Segment Open

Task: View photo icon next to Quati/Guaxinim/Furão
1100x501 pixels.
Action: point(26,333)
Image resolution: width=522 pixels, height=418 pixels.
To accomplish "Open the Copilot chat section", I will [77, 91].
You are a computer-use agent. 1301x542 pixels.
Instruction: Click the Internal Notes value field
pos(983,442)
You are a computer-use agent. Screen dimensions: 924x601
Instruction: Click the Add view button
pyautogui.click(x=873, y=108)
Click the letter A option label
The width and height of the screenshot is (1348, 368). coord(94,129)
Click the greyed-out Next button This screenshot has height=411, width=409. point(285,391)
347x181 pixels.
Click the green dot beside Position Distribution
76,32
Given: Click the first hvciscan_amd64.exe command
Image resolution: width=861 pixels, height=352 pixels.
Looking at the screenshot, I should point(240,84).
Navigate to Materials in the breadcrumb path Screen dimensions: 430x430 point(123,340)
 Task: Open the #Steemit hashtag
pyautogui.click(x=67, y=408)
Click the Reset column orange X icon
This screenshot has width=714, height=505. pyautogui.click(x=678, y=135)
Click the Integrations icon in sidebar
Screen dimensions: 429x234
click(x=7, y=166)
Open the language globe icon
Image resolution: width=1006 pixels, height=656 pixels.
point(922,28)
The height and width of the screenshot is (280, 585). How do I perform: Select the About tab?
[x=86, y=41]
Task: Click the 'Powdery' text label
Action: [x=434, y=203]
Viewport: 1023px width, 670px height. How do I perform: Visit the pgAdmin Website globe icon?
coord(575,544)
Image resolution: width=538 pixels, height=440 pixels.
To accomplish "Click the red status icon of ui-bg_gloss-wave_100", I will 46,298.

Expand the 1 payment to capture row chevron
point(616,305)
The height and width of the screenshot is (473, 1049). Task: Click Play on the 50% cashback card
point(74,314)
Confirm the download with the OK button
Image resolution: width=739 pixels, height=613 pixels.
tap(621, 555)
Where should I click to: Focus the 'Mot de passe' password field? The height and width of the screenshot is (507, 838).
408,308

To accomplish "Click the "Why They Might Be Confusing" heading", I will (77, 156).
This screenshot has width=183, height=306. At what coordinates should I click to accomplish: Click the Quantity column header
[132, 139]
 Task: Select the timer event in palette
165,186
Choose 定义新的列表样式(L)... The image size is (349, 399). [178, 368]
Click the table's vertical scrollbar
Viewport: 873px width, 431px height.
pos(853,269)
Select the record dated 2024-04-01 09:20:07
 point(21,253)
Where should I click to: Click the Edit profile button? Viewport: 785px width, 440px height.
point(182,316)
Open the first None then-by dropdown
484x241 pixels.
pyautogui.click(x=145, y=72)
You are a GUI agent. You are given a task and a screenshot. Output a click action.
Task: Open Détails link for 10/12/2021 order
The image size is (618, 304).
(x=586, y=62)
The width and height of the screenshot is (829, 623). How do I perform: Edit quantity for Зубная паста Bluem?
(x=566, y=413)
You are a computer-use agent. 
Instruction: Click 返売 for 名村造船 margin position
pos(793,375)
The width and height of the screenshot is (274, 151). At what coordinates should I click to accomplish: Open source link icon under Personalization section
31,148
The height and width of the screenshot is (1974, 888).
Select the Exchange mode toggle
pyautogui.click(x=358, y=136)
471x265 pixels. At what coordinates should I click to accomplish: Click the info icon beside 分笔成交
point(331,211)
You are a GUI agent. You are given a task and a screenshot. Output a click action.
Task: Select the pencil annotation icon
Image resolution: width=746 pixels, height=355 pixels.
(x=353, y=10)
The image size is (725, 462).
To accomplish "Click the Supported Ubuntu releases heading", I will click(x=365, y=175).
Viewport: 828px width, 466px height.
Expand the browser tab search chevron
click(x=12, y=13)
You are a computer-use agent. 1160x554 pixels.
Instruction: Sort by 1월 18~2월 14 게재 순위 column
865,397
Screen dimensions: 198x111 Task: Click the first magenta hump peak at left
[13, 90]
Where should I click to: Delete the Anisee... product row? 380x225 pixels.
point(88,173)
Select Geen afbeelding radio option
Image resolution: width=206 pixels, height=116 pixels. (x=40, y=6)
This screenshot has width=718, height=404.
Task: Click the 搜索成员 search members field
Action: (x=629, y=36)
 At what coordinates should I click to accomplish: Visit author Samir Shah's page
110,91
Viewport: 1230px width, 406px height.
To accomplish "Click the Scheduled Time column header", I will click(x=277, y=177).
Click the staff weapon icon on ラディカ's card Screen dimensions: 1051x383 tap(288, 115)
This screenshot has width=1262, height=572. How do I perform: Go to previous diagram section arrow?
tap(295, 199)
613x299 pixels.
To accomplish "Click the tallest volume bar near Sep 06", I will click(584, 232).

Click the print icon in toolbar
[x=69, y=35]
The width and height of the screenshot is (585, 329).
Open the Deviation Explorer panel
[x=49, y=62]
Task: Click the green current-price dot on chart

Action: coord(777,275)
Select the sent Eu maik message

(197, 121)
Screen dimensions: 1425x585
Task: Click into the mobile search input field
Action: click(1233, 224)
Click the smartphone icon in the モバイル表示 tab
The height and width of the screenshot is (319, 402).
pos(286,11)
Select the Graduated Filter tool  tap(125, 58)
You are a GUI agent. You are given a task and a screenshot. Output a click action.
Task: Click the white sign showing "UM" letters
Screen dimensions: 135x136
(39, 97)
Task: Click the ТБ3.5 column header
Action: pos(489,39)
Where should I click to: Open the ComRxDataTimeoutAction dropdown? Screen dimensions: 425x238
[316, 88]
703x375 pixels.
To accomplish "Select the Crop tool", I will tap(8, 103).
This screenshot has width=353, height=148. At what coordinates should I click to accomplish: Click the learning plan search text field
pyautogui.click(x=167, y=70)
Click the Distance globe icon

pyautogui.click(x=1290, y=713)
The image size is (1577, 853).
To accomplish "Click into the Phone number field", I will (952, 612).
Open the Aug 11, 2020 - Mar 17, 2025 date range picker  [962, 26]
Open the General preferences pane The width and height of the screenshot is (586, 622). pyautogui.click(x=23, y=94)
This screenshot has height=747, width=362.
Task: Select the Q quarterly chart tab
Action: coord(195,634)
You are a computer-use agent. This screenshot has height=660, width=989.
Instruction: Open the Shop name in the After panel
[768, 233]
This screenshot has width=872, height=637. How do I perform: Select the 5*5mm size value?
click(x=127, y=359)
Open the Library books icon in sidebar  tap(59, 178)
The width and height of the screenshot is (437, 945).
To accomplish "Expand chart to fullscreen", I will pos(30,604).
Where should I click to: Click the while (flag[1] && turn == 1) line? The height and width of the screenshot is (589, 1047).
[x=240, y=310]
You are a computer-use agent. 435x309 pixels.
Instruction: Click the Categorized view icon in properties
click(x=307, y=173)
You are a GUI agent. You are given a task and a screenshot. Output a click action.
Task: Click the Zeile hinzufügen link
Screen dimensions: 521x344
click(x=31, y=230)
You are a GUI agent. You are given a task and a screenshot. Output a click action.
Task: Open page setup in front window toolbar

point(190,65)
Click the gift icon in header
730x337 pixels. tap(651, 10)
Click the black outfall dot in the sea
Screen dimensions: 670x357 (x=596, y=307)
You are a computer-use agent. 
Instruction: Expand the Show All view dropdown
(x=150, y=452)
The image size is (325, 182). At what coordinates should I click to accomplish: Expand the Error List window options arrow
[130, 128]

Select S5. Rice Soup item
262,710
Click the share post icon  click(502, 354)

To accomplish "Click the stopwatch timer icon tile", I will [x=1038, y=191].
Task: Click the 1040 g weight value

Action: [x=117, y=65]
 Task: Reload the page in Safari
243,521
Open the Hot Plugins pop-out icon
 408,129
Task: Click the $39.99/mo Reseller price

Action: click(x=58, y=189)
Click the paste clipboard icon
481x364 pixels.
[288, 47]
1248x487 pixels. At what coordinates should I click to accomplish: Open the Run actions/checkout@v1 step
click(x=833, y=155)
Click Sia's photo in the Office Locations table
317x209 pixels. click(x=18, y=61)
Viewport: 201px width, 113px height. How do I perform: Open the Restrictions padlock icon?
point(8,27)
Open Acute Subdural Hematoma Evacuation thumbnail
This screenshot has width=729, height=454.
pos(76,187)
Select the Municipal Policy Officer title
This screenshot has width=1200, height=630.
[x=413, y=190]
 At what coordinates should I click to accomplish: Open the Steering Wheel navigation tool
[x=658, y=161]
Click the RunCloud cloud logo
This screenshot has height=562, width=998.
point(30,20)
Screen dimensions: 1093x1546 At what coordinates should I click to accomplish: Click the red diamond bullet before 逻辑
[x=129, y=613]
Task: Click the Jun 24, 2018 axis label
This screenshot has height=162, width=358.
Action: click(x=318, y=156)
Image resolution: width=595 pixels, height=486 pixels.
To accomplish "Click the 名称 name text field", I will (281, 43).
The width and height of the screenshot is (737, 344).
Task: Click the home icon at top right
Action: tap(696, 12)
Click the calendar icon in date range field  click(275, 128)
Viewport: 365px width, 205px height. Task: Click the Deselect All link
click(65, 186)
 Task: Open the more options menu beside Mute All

Segment Closed

## Problem to work on:
Your answer should be a single number: the count of lines in the listing that hold "heading".

## Answer to this task:
2